*What the task requires*
Copy out the rows between the line containing "Given: Switch to the 首页 tab" and the line containing "pyautogui.click(x=459, y=241)", inclusive, reproducing each one precisely.

*Data shown*
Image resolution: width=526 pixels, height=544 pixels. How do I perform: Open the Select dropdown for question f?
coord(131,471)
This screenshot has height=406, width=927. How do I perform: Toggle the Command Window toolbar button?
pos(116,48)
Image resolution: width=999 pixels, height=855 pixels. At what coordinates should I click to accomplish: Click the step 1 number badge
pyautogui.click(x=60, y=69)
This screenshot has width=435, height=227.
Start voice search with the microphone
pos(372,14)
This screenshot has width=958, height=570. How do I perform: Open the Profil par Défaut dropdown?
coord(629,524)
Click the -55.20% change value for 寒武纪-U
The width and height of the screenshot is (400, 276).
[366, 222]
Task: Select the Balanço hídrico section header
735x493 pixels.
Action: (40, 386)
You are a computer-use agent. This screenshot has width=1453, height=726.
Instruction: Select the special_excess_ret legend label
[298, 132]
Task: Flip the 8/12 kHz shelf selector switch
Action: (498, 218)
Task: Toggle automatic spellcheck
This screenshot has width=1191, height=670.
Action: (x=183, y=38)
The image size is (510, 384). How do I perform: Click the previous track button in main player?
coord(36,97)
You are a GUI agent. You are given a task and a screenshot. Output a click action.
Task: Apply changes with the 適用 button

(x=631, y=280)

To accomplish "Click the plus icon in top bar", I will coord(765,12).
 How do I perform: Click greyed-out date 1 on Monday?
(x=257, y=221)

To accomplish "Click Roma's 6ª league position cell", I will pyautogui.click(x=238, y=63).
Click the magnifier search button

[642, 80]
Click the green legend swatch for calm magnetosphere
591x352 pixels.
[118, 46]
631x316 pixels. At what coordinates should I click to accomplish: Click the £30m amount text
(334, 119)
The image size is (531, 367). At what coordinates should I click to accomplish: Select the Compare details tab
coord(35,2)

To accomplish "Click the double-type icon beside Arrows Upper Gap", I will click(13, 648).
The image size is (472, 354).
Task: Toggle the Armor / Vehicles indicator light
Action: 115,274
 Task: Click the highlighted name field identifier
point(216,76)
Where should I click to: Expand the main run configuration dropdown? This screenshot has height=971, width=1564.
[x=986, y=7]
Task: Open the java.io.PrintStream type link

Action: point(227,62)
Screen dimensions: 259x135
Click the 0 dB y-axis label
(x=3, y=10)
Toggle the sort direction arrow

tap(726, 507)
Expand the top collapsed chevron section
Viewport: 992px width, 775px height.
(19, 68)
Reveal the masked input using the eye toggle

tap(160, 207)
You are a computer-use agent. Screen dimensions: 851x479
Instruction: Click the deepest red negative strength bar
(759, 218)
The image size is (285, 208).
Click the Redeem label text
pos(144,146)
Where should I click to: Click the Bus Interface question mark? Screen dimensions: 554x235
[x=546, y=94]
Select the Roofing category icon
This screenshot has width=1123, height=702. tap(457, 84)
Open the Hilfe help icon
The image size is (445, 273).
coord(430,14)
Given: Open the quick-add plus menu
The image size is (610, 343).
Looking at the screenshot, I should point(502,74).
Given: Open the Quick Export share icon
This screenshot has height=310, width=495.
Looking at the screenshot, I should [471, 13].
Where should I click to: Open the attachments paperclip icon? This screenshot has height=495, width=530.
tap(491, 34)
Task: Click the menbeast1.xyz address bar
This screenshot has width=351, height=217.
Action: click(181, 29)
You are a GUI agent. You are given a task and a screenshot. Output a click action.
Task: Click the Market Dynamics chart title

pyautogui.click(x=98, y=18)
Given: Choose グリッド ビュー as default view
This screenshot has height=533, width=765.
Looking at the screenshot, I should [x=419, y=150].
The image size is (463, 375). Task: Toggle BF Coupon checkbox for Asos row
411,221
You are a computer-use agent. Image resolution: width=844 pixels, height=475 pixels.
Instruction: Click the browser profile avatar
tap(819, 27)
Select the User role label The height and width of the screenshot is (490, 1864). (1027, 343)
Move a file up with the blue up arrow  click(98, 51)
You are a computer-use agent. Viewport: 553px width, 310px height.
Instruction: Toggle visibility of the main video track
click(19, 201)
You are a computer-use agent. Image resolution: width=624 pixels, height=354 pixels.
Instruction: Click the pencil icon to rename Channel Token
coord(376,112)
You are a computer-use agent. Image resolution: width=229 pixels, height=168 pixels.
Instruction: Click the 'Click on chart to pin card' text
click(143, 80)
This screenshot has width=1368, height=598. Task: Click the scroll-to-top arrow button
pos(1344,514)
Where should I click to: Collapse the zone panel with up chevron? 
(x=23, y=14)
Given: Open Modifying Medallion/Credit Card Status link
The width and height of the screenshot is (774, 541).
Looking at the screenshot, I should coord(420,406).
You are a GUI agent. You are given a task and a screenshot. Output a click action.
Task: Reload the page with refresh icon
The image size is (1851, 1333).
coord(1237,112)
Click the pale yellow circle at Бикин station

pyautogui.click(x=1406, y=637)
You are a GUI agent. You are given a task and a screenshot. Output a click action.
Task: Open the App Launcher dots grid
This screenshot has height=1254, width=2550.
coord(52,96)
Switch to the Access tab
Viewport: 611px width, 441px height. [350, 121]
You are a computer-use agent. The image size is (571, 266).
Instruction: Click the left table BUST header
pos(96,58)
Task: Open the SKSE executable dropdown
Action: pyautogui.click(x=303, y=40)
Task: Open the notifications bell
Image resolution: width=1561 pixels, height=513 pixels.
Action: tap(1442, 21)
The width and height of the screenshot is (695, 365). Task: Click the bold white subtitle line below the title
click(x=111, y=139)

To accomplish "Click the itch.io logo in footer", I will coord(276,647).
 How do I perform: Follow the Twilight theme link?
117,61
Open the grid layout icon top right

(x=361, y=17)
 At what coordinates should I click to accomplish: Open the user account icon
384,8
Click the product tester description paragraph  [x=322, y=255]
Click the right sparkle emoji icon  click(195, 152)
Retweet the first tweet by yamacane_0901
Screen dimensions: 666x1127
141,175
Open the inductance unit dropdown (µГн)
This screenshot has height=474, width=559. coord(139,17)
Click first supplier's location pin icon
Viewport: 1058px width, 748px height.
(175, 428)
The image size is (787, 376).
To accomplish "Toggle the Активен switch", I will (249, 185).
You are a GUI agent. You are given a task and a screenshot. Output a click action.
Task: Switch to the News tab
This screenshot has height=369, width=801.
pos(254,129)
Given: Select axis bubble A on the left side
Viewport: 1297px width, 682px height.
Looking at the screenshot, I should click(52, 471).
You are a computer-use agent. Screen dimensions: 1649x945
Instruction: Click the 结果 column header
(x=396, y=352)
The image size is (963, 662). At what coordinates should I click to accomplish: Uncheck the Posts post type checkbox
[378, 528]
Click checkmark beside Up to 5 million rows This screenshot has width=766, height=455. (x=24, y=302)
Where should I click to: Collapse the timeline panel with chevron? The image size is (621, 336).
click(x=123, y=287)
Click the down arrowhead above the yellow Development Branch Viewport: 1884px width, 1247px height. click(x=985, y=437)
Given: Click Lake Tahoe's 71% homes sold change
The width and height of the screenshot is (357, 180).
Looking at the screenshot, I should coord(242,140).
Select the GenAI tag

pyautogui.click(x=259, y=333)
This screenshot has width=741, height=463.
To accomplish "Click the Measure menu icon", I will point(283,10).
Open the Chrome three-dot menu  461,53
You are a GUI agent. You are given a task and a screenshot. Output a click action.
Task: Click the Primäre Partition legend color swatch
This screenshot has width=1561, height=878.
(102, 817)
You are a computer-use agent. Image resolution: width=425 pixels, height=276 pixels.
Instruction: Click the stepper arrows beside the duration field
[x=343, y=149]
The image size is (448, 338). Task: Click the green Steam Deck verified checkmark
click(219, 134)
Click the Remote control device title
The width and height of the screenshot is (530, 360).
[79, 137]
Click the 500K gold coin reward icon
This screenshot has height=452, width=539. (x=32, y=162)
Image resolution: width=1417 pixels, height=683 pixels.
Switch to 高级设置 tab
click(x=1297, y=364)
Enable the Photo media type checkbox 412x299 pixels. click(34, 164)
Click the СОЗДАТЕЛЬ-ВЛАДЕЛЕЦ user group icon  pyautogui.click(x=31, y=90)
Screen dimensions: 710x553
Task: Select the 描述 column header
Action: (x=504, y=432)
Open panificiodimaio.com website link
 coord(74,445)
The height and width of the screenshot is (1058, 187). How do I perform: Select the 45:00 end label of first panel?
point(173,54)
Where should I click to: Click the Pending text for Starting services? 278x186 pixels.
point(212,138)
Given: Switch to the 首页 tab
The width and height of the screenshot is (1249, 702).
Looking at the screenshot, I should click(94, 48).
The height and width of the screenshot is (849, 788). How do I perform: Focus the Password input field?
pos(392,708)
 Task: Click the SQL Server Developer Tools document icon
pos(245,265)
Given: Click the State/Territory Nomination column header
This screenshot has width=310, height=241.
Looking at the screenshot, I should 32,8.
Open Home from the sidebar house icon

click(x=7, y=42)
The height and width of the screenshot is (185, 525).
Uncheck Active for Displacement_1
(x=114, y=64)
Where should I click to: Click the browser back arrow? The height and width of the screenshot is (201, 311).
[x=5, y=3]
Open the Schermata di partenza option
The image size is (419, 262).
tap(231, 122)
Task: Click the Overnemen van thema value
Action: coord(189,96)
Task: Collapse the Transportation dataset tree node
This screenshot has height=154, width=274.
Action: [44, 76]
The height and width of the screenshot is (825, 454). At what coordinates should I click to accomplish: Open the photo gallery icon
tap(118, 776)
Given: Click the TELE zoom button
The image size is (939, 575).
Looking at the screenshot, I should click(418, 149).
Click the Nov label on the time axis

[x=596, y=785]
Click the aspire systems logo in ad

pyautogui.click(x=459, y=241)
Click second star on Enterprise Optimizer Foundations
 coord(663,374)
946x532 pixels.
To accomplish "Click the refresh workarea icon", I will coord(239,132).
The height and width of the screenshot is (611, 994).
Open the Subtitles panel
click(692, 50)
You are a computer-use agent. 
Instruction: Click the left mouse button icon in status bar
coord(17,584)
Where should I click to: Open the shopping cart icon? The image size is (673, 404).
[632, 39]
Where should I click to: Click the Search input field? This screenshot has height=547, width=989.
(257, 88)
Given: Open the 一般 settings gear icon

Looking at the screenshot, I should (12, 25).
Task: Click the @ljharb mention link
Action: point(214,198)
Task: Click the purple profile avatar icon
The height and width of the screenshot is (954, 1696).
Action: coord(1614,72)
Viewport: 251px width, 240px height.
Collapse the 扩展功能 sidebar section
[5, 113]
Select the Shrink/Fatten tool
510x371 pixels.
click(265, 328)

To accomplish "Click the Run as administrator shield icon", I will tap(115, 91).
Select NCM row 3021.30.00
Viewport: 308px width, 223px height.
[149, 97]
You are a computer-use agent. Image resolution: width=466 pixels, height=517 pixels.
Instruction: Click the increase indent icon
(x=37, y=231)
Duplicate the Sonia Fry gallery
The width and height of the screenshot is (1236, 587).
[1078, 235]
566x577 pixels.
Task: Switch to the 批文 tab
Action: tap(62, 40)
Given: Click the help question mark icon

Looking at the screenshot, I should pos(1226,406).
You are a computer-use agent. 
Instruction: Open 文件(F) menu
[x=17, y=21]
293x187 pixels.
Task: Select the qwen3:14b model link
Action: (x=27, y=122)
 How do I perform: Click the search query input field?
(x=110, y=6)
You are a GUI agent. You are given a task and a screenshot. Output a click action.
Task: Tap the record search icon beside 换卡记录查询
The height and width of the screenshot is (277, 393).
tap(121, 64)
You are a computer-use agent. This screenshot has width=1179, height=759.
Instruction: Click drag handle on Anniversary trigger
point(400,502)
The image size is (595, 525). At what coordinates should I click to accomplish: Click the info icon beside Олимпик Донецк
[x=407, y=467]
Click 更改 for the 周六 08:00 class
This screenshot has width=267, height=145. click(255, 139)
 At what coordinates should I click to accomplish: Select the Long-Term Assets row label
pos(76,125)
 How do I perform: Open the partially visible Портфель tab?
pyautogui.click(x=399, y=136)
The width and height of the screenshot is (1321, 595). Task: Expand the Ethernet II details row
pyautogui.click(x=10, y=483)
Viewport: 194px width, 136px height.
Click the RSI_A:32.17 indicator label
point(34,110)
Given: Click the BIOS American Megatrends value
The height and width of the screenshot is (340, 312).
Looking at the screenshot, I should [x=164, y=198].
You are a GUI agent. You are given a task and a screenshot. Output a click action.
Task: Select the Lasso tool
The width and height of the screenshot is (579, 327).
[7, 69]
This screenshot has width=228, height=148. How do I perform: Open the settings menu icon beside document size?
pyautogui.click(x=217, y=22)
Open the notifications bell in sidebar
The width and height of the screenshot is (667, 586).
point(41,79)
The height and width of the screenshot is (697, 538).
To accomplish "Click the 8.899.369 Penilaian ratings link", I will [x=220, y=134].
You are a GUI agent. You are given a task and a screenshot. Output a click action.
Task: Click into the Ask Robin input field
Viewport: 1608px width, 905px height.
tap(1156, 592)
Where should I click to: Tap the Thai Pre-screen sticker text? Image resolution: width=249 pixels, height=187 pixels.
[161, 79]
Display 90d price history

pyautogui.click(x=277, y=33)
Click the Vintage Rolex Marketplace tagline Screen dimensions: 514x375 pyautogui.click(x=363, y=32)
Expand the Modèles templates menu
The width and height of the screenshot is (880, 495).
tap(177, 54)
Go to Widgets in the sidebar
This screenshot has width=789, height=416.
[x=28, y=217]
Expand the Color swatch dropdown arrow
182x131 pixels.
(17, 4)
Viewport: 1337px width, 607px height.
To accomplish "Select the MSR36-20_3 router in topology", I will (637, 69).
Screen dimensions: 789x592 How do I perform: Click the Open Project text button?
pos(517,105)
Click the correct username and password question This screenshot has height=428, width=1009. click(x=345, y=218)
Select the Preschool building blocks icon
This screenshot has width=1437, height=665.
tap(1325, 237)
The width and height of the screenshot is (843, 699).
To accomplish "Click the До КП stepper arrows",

*Right answer*
Given: Switch to the 首页 tab
The width and height of the screenshot is (1249, 702).
Looking at the screenshot, I should click(94, 48).
The height and width of the screenshot is (849, 788). How do I perform: Focus the Password input field?
pos(392,708)
 Task: Click the SQL Server Developer Tools document icon
pos(245,265)
Given: Click the State/Territory Nomination column header
This screenshot has width=310, height=241.
Looking at the screenshot, I should 32,8.
Open Home from the sidebar house icon

click(x=7, y=42)
The height and width of the screenshot is (185, 525).
Uncheck Active for Displacement_1
(x=114, y=64)
Where should I click to: Click the browser back arrow? The height and width of the screenshot is (201, 311).
[x=5, y=3]
Open the Schermata di partenza option
The image size is (419, 262).
tap(231, 122)
Task: Click the Overnemen van thema value
Action: coord(189,96)
Task: Collapse the Transportation dataset tree node
This screenshot has height=154, width=274.
Action: [44, 76]
The height and width of the screenshot is (825, 454). At what coordinates should I click to accomplish: Open the photo gallery icon
tap(118, 776)
Given: Click the TELE zoom button
The image size is (939, 575).
Looking at the screenshot, I should click(418, 149).
Click the Nov label on the time axis

[x=596, y=785]
Click the aspire systems logo in ad

pyautogui.click(x=459, y=241)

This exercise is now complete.